── INFORMATION PROVIDED ──

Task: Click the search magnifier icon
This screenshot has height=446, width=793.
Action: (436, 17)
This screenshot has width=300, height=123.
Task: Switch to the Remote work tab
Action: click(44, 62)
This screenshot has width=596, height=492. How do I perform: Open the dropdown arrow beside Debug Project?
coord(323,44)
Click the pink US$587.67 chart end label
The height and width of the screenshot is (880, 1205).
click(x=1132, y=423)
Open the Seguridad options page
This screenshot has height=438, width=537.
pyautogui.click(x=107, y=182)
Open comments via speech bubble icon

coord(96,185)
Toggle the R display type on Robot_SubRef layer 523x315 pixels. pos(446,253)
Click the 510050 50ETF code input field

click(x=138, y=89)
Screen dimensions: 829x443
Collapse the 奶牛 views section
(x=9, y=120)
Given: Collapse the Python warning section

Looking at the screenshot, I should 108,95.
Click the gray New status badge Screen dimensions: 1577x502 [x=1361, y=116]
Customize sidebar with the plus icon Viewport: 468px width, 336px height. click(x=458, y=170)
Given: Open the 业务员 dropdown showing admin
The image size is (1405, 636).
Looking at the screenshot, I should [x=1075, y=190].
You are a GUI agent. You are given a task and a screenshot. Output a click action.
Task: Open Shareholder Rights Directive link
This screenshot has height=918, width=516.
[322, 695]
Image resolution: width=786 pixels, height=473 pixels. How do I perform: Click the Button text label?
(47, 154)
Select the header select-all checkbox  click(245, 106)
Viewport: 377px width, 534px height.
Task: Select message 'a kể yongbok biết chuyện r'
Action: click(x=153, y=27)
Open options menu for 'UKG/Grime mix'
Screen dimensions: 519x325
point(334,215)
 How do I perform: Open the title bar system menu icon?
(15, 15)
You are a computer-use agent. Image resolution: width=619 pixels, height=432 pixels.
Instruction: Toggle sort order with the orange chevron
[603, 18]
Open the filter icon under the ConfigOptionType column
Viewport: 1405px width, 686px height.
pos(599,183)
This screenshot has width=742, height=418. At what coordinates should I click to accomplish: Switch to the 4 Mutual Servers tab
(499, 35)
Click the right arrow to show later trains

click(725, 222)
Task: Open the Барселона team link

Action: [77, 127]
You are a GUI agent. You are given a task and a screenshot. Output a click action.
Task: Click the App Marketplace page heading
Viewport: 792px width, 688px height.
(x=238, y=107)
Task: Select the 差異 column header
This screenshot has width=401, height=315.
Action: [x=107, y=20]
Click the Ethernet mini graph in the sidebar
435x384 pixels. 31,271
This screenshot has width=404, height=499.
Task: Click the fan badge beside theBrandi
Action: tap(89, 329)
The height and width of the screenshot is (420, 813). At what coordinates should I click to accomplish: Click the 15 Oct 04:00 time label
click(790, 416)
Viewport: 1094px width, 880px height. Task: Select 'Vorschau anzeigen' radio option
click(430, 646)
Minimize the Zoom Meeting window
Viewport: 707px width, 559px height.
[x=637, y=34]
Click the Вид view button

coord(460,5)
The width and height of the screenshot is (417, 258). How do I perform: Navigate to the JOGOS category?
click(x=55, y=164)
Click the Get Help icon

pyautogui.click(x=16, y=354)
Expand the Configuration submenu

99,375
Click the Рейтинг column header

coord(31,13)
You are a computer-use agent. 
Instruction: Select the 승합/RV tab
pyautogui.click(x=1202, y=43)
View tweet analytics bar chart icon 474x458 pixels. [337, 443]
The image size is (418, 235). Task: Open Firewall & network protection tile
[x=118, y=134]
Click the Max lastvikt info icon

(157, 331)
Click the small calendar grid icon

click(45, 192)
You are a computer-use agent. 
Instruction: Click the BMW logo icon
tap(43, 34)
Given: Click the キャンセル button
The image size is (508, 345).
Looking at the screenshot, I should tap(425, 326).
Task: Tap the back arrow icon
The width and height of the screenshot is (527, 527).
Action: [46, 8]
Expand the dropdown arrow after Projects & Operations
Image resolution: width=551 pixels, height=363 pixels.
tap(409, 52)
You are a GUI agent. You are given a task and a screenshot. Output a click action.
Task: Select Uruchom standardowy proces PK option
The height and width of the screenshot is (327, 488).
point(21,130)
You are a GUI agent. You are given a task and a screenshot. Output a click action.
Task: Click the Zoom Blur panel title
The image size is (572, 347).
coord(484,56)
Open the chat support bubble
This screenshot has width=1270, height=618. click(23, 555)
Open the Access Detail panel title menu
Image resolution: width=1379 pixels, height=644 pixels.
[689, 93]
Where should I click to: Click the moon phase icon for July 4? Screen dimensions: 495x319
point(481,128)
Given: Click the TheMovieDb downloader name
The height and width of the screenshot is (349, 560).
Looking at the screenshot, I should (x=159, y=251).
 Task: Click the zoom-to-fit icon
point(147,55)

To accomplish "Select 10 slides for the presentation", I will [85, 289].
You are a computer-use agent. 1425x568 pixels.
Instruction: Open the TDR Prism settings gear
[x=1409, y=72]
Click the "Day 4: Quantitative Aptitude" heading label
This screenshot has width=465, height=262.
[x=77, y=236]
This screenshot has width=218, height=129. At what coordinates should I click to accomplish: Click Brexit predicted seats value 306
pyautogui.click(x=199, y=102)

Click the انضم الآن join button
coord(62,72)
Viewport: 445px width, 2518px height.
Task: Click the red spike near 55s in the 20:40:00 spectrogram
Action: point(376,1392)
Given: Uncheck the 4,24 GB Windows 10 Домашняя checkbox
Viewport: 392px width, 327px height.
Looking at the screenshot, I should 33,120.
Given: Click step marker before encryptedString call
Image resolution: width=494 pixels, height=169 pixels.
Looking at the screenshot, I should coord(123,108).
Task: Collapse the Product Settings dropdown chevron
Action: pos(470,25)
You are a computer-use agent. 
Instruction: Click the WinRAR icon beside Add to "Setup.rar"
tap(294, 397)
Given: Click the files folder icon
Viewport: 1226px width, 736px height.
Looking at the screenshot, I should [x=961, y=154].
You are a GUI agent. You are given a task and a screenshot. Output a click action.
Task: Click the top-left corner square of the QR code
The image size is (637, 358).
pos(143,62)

───

-- TASK PROMPT --
Which of the lines above hold the string "heading"? Pick each of them out.

-- RESPONSE TO THE TASK --
Task: Click the App Marketplace page heading
Click the "Day 4: Quantitative Aptitude" heading label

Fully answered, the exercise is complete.